If the database changes are substantial enough to break the applications, I would have a new schema setup to have enough time to test carefully and then when ready, point the application to the new schema.
For small changes, we use scripts 'INSTALL_[SCHEMA].sql' and 'ROLLBACK_[SCHEMA].sql' which do everything needed including backups / restores of any tables needed.
This is tested in the DEV/QA environments as needed then run in Prod right before deploying the application changes.
We haven't had high availability requirements and can get away with a scheduled 3 minute outage but this works for us.
The beauty is that if something goes wrong, the rollback script gets us out of trouble.
The beauty is that if something goes wrong, the rollback script gets us out of trouble.
ah, would it be that were true. Suppose you need to roll back until after the next install? I defy you to set up a reliable test plan that will handle the usual series of casual database tweaking popular with modern devs. The time spent developing and assuring the quality of the rollback will be mostly wasted energy when you're faced with rolling back a change which the next N changes are dependent on.
(more) seriously any sane scheme like yours seems to run into trouble when people want to add columns to some base table. Thusly I think "Alter Table" should be a banned operation for devs in any live system. But it's great job security for a DBA (speaking as a DBA, btw).

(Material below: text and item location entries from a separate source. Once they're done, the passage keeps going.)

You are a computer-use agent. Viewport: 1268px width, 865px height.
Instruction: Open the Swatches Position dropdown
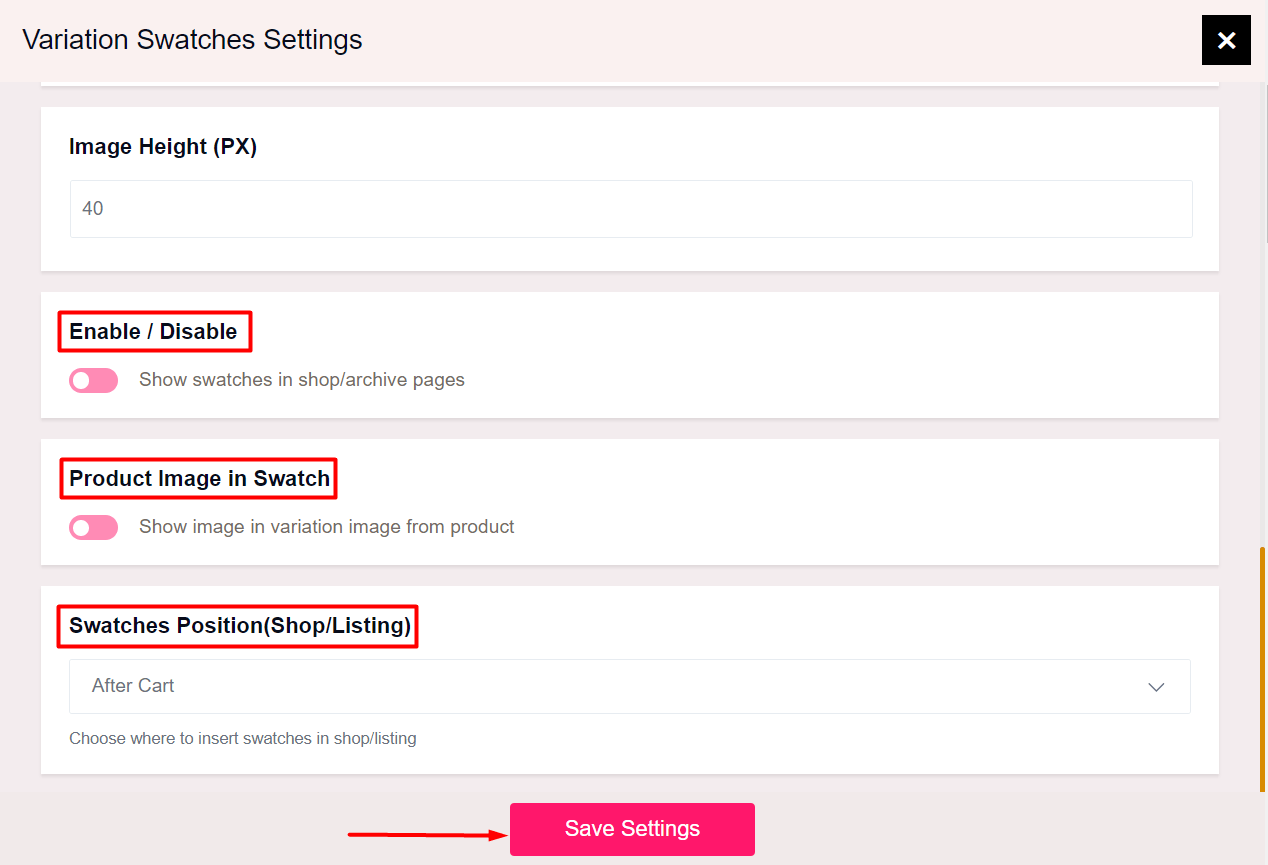[632, 686]
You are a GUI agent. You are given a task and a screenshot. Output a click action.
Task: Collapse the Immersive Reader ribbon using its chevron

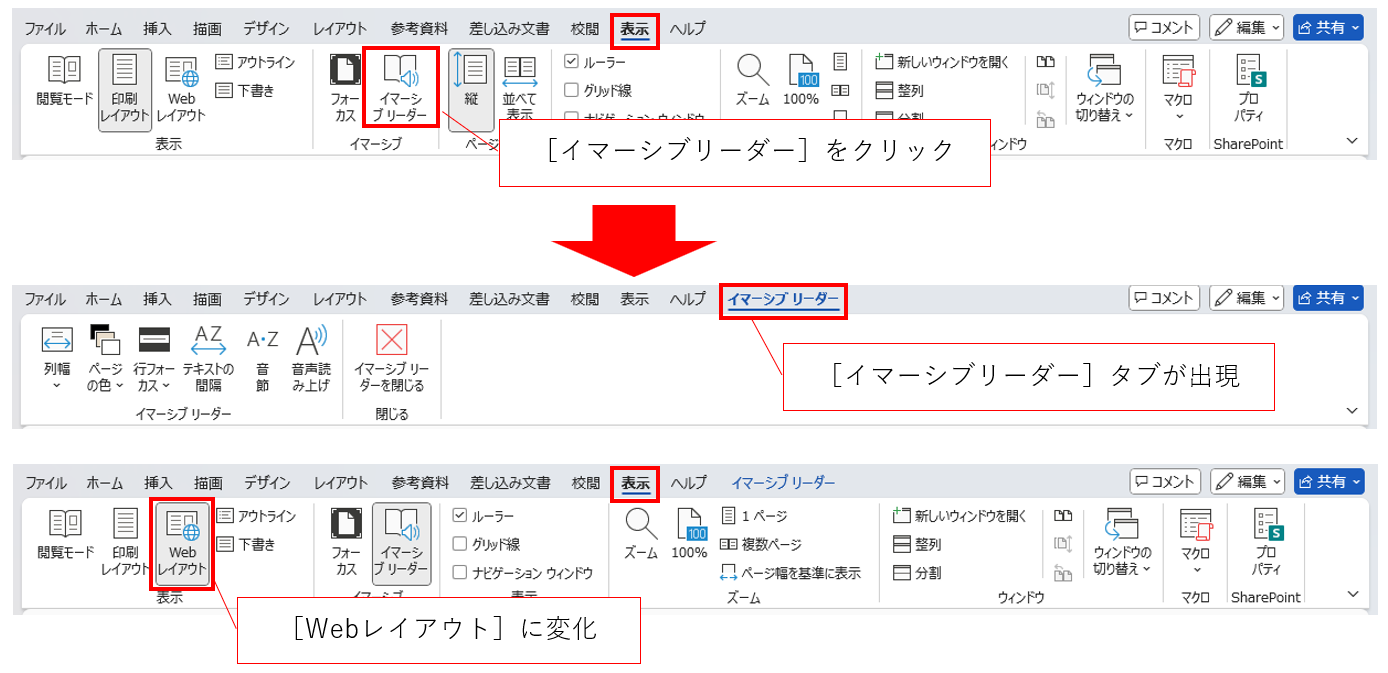click(1353, 411)
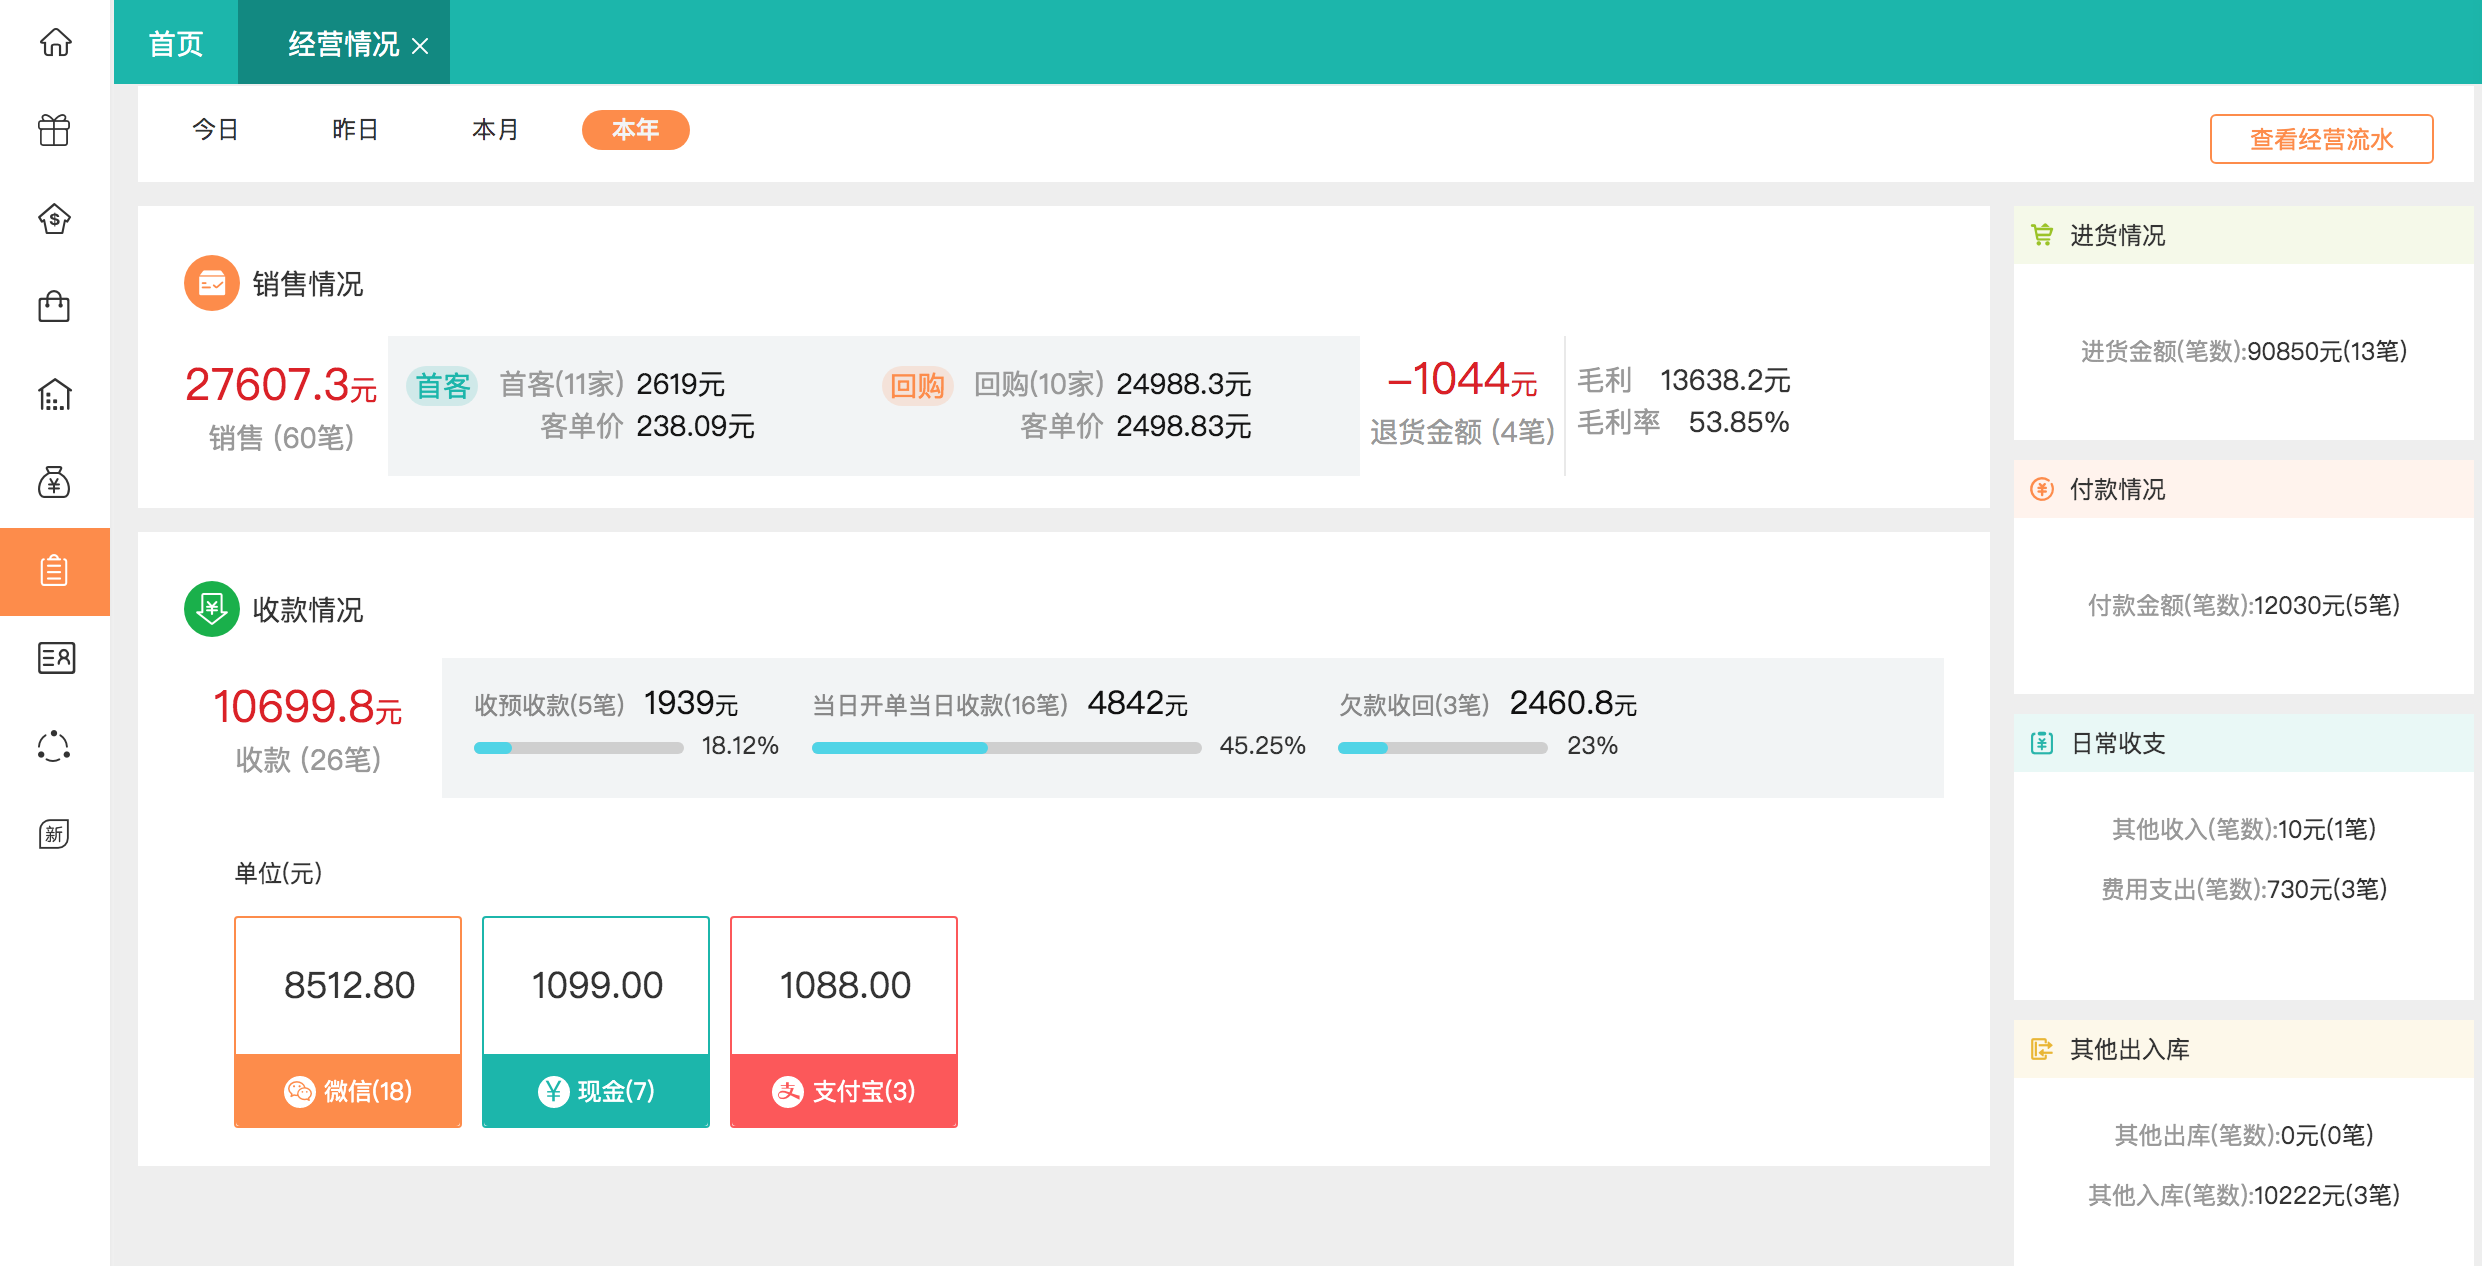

For small changes, we use scripts 'INSTALL_[SCHEMA].sql' and 'ROLLBACK_[SCHEMA].sql' which do everything needed including backups / restores of any tables needed.
This is tested in the DEV/QA environments as needed then run in Prod right before deploying the application changes.
We haven't had high availability requirements and can get away with a scheduled 3 minute outage but this works for us.
The beauty is that if something goes wrong, the rollback script gets us out of trouble.